Reprint every line of the data, keeping each character intact.
** Opening RECORDS FOR THE EXERCISE block **
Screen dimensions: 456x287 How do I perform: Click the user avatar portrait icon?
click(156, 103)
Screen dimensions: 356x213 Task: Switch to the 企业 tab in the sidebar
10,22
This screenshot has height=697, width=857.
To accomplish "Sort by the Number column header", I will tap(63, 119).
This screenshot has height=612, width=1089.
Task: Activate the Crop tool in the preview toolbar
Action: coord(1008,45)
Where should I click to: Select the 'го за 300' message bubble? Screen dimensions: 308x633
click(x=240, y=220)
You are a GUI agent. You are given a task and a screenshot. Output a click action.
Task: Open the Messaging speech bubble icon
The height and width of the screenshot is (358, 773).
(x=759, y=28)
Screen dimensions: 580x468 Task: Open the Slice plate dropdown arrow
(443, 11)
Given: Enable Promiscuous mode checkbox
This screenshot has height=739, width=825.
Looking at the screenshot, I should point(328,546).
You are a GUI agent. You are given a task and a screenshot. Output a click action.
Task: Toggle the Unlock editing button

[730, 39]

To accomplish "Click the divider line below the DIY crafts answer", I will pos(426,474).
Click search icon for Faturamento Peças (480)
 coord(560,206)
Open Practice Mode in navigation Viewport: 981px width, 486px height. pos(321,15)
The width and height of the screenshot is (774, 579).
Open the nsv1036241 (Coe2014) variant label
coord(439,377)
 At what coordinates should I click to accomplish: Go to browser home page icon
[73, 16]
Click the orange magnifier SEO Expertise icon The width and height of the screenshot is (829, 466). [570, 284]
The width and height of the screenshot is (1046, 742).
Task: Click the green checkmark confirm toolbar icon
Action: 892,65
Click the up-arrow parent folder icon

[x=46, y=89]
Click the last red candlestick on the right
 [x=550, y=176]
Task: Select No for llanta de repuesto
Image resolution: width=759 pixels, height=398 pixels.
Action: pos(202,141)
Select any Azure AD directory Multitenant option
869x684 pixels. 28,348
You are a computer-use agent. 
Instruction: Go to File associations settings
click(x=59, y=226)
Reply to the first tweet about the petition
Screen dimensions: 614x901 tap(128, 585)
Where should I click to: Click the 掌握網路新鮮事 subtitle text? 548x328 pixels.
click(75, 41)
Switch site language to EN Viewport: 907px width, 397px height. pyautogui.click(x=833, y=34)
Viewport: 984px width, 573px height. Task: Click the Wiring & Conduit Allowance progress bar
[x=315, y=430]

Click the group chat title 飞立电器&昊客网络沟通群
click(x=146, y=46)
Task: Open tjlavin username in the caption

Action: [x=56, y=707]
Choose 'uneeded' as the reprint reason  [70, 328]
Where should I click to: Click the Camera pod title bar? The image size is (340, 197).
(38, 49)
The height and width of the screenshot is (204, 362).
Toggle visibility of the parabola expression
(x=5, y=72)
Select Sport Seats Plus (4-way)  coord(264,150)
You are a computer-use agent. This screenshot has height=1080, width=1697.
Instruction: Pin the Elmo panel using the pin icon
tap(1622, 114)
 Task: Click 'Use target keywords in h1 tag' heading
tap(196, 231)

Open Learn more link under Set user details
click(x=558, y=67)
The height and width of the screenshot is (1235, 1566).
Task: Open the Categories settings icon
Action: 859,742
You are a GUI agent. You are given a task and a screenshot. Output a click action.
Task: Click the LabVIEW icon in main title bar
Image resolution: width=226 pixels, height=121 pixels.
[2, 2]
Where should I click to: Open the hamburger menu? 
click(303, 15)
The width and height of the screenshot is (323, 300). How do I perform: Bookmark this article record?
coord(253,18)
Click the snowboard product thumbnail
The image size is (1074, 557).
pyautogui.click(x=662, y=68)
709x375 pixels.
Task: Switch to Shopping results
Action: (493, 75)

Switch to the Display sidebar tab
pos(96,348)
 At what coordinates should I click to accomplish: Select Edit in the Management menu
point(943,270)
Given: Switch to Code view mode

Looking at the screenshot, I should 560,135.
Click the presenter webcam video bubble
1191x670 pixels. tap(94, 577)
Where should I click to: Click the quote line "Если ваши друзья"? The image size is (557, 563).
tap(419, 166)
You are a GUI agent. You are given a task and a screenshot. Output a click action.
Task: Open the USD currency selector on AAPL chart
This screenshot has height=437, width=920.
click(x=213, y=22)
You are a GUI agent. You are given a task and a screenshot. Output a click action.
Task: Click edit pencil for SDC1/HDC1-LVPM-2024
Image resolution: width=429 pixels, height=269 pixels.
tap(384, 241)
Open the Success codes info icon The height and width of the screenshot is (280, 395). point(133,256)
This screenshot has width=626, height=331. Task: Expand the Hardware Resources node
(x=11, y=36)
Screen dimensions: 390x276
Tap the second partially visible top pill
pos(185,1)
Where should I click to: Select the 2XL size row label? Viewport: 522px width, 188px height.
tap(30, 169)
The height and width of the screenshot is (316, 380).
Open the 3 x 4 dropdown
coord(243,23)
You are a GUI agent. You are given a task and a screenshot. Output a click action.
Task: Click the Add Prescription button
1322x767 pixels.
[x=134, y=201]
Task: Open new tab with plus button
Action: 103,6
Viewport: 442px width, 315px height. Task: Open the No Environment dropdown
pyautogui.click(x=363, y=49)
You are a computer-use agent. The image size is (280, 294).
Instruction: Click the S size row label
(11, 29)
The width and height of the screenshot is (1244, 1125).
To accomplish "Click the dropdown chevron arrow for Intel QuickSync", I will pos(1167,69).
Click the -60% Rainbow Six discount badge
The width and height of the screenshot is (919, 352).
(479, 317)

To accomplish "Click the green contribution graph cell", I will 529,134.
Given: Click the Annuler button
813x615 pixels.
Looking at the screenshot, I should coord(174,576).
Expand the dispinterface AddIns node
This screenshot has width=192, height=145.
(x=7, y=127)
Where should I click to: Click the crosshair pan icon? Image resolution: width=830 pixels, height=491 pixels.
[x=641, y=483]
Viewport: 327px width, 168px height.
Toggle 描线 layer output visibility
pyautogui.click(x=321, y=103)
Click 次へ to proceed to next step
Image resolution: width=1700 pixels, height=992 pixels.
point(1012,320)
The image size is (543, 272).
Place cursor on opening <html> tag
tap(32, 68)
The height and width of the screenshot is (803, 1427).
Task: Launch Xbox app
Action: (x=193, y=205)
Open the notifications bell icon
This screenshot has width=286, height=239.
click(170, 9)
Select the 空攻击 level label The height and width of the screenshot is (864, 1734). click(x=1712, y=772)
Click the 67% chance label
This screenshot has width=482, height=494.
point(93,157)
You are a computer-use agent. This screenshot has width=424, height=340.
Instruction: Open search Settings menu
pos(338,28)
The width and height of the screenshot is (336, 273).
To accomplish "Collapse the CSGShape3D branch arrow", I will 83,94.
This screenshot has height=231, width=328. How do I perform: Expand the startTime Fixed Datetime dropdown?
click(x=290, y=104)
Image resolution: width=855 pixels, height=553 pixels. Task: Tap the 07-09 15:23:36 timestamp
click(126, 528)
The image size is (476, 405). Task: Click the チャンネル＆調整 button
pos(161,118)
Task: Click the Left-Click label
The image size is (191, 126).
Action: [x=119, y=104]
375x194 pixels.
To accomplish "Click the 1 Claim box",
** Closing RECORDS FOR THE EXERCISE block **
OUTPUT:
Screen dimensions: 456x287 How do I perform: Click the user avatar portrait icon?
click(156, 103)
Screen dimensions: 356x213 Task: Switch to the 企业 tab in the sidebar
10,22
This screenshot has height=697, width=857.
To accomplish "Sort by the Number column header", I will tap(63, 119).
This screenshot has height=612, width=1089.
Task: Activate the Crop tool in the preview toolbar
Action: coord(1008,45)
Where should I click to: Select the 'го за 300' message bubble? Screen dimensions: 308x633
click(x=240, y=220)
You are a GUI agent. You are given a task and a screenshot. Output a click action.
Task: Open the Messaging speech bubble icon
The height and width of the screenshot is (358, 773).
(x=759, y=28)
Screen dimensions: 580x468 Task: Open the Slice plate dropdown arrow
(443, 11)
Given: Enable Promiscuous mode checkbox
This screenshot has height=739, width=825.
Looking at the screenshot, I should point(328,546).
You are a GUI agent. You are given a task and a screenshot. Output a click action.
Task: Toggle the Unlock editing button

[730, 39]

To accomplish "Click the divider line below the DIY crafts answer", I will pos(426,474).
Click search icon for Faturamento Peças (480)
 coord(560,206)
Open Practice Mode in navigation Viewport: 981px width, 486px height. pos(321,15)
The width and height of the screenshot is (774, 579).
Open the nsv1036241 (Coe2014) variant label
coord(439,377)
 At what coordinates should I click to accomplish: Go to browser home page icon
[73, 16]
Click the orange magnifier SEO Expertise icon The width and height of the screenshot is (829, 466). [570, 284]
The width and height of the screenshot is (1046, 742).
Task: Click the green checkmark confirm toolbar icon
Action: 892,65
Click the up-arrow parent folder icon

[x=46, y=89]
Click the last red candlestick on the right
 [x=550, y=176]
Task: Select No for llanta de repuesto
Image resolution: width=759 pixels, height=398 pixels.
Action: pos(202,141)
Select any Azure AD directory Multitenant option
869x684 pixels. 28,348
You are a computer-use agent. 
Instruction: Go to File associations settings
click(x=59, y=226)
Reply to the first tweet about the petition
Screen dimensions: 614x901 tap(128, 585)
Where should I click to: Click the 掌握網路新鮮事 subtitle text? 548x328 pixels.
click(75, 41)
Switch site language to EN Viewport: 907px width, 397px height. pyautogui.click(x=833, y=34)
Viewport: 984px width, 573px height. Task: Click the Wiring & Conduit Allowance progress bar
[x=315, y=430]

Click the group chat title 飞立电器&昊客网络沟通群
click(x=146, y=46)
Task: Open tjlavin username in the caption

Action: [x=56, y=707]
Choose 'uneeded' as the reprint reason  [70, 328]
Where should I click to: Click the Camera pod title bar? The image size is (340, 197).
(38, 49)
The height and width of the screenshot is (204, 362).
Toggle visibility of the parabola expression
(x=5, y=72)
Select Sport Seats Plus (4-way)  coord(264,150)
You are a computer-use agent. This screenshot has height=1080, width=1697.
Instruction: Pin the Elmo panel using the pin icon
tap(1622, 114)
 Task: Click 'Use target keywords in h1 tag' heading
tap(196, 231)

Open Learn more link under Set user details
click(x=558, y=67)
The height and width of the screenshot is (1235, 1566).
Task: Open the Categories settings icon
Action: 859,742
You are a GUI agent. You are given a task and a screenshot. Output a click action.
Task: Click the LabVIEW icon in main title bar
Image resolution: width=226 pixels, height=121 pixels.
[2, 2]
Where should I click to: Open the hamburger menu? 
click(303, 15)
The width and height of the screenshot is (323, 300). How do I perform: Bookmark this article record?
coord(253,18)
Click the snowboard product thumbnail
The image size is (1074, 557).
pyautogui.click(x=662, y=68)
709x375 pixels.
Task: Switch to Shopping results
Action: (493, 75)

Switch to the Display sidebar tab
pos(96,348)
 At what coordinates should I click to accomplish: Select Edit in the Management menu
point(943,270)
Given: Switch to Code view mode

Looking at the screenshot, I should 560,135.
Click the presenter webcam video bubble
1191x670 pixels. tap(94, 577)
Where should I click to: Click the quote line "Если ваши друзья"? The image size is (557, 563).
tap(419, 166)
You are a GUI agent. You are given a task and a screenshot. Output a click action.
Task: Open the USD currency selector on AAPL chart
This screenshot has height=437, width=920.
click(x=213, y=22)
You are a GUI agent. You are given a task and a screenshot. Output a click action.
Task: Click edit pencil for SDC1/HDC1-LVPM-2024
Image resolution: width=429 pixels, height=269 pixels.
tap(384, 241)
Open the Success codes info icon The height and width of the screenshot is (280, 395). point(133,256)
This screenshot has width=626, height=331. Task: Expand the Hardware Resources node
(x=11, y=36)
Screen dimensions: 390x276
Tap the second partially visible top pill
pos(185,1)
Where should I click to: Select the 2XL size row label? Viewport: 522px width, 188px height.
tap(30, 169)
The height and width of the screenshot is (316, 380).
Open the 3 x 4 dropdown
coord(243,23)
You are a GUI agent. You are given a task and a screenshot. Output a click action.
Task: Click the Add Prescription button
1322x767 pixels.
[x=134, y=201]
Task: Open new tab with plus button
Action: 103,6
Viewport: 442px width, 315px height. Task: Open the No Environment dropdown
pyautogui.click(x=363, y=49)
You are a computer-use agent. The image size is (280, 294).
Instruction: Click the S size row label
(11, 29)
The width and height of the screenshot is (1244, 1125).
To accomplish "Click the dropdown chevron arrow for Intel QuickSync", I will pos(1167,69).
Click the -60% Rainbow Six discount badge
The width and height of the screenshot is (919, 352).
(479, 317)

To accomplish "Click the green contribution graph cell", I will 529,134.
Given: Click the Annuler button
813x615 pixels.
Looking at the screenshot, I should coord(174,576).
Expand the dispinterface AddIns node
This screenshot has width=192, height=145.
(x=7, y=127)
Where should I click to: Click the crosshair pan icon? Image resolution: width=830 pixels, height=491 pixels.
[x=641, y=483]
Viewport: 327px width, 168px height.
Toggle 描线 layer output visibility
pyautogui.click(x=321, y=103)
Click 次へ to proceed to next step
Image resolution: width=1700 pixels, height=992 pixels.
point(1012,320)
The image size is (543, 272).
Place cursor on opening <html> tag
tap(32, 68)
The height and width of the screenshot is (803, 1427).
Task: Launch Xbox app
Action: (x=193, y=205)
Open the notifications bell icon
This screenshot has width=286, height=239.
click(170, 9)
Select the 空攻击 level label The height and width of the screenshot is (864, 1734). click(x=1712, y=772)
Click the 67% chance label
This screenshot has width=482, height=494.
point(93,157)
You are a computer-use agent. This screenshot has width=424, height=340.
Instruction: Open search Settings menu
pos(338,28)
The width and height of the screenshot is (336, 273).
To accomplish "Collapse the CSGShape3D branch arrow", I will 83,94.
This screenshot has height=231, width=328. How do I perform: Expand the startTime Fixed Datetime dropdown?
click(x=290, y=104)
Image resolution: width=855 pixels, height=553 pixels. Task: Tap the 07-09 15:23:36 timestamp
click(126, 528)
The image size is (476, 405). Task: Click the チャンネル＆調整 button
pos(161,118)
Task: Click the Left-Click label
The image size is (191, 126).
Action: [x=119, y=104]
375x194 pixels.
To accomplish "Click the 1 Claim box",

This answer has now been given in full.